START SOURCE MATERIAL

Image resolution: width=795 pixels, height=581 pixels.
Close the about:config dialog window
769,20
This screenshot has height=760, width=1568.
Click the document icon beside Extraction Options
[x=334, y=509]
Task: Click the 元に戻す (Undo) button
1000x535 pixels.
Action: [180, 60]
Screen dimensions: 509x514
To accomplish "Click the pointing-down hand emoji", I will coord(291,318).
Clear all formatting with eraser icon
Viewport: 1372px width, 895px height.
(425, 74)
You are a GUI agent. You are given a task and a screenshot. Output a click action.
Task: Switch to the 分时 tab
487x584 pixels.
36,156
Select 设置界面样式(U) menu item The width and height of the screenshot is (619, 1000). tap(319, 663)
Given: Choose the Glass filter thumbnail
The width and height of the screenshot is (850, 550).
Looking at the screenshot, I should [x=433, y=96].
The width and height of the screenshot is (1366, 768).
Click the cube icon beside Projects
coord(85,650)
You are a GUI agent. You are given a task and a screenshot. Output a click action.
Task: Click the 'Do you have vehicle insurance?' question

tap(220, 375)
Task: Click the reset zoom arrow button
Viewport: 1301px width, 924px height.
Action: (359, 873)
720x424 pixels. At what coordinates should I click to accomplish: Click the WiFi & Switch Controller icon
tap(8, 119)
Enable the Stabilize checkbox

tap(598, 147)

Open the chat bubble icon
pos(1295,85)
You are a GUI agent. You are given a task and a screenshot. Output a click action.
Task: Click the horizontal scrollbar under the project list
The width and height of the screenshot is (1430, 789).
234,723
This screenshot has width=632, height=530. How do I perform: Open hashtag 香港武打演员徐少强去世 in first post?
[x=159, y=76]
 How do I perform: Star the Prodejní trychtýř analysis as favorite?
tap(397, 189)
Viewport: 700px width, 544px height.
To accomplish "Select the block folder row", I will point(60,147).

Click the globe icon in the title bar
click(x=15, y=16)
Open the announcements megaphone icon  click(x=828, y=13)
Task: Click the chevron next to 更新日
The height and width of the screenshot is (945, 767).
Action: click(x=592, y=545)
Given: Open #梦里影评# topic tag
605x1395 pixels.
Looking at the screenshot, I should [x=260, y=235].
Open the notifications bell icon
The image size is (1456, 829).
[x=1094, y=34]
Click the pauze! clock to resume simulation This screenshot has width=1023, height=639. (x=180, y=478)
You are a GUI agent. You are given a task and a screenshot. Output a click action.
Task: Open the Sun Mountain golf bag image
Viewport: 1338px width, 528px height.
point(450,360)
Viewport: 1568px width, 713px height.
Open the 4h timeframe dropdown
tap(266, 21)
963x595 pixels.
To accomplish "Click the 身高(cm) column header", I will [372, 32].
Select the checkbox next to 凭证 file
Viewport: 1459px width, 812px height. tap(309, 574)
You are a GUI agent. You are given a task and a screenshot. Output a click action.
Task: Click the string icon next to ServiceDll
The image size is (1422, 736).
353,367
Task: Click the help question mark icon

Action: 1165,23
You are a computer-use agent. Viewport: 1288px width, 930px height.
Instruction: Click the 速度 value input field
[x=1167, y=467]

END SOURCE MATERIAL

GOAL OF THE EXERCISE:
Write out each entry again, leaving every word as it is.

COMPLETED TASK:
Image resolution: width=795 pixels, height=581 pixels.
Close the about:config dialog window
769,20
This screenshot has height=760, width=1568.
Click the document icon beside Extraction Options
[x=334, y=509]
Task: Click the 元に戻す (Undo) button
1000x535 pixels.
Action: [180, 60]
Screen dimensions: 509x514
To accomplish "Click the pointing-down hand emoji", I will coord(291,318).
Clear all formatting with eraser icon
Viewport: 1372px width, 895px height.
(425, 74)
You are a GUI agent. You are given a task and a screenshot. Output a click action.
Task: Switch to the 分时 tab
487x584 pixels.
36,156
Select 设置界面样式(U) menu item The width and height of the screenshot is (619, 1000). tap(319, 663)
Given: Choose the Glass filter thumbnail
The width and height of the screenshot is (850, 550).
Looking at the screenshot, I should [x=433, y=96].
The width and height of the screenshot is (1366, 768).
Click the cube icon beside Projects
coord(85,650)
You are a GUI agent. You are given a task and a screenshot. Output a click action.
Task: Click the 'Do you have vehicle insurance?' question

tap(220, 375)
Task: Click the reset zoom arrow button
Viewport: 1301px width, 924px height.
Action: (359, 873)
720x424 pixels. At what coordinates should I click to accomplish: Click the WiFi & Switch Controller icon
tap(8, 119)
Enable the Stabilize checkbox

tap(598, 147)

Open the chat bubble icon
pos(1295,85)
You are a GUI agent. You are given a task and a screenshot. Output a click action.
Task: Click the horizontal scrollbar under the project list
The width and height of the screenshot is (1430, 789).
234,723
This screenshot has width=632, height=530. How do I perform: Open hashtag 香港武打演员徐少强去世 in first post?
[x=159, y=76]
 How do I perform: Star the Prodejní trychtýř analysis as favorite?
tap(397, 189)
Viewport: 700px width, 544px height.
To accomplish "Select the block folder row", I will point(60,147).

Click the globe icon in the title bar
click(x=15, y=16)
Open the announcements megaphone icon  click(x=828, y=13)
Task: Click the chevron next to 更新日
The height and width of the screenshot is (945, 767).
Action: click(x=592, y=545)
Given: Open #梦里影评# topic tag
605x1395 pixels.
Looking at the screenshot, I should [x=260, y=235].
Open the notifications bell icon
The image size is (1456, 829).
[x=1094, y=34]
Click the pauze! clock to resume simulation This screenshot has width=1023, height=639. (x=180, y=478)
You are a GUI agent. You are given a task and a screenshot. Output a click action.
Task: Open the Sun Mountain golf bag image
Viewport: 1338px width, 528px height.
point(450,360)
Viewport: 1568px width, 713px height.
Open the 4h timeframe dropdown
tap(266, 21)
963x595 pixels.
To accomplish "Click the 身高(cm) column header", I will [372, 32].
Select the checkbox next to 凭证 file
Viewport: 1459px width, 812px height. tap(309, 574)
You are a GUI agent. You are given a task and a screenshot. Output a click action.
Task: Click the string icon next to ServiceDll
The image size is (1422, 736).
353,367
Task: Click the help question mark icon

Action: 1165,23
You are a computer-use agent. Viewport: 1288px width, 930px height.
Instruction: Click the 速度 value input field
[x=1167, y=467]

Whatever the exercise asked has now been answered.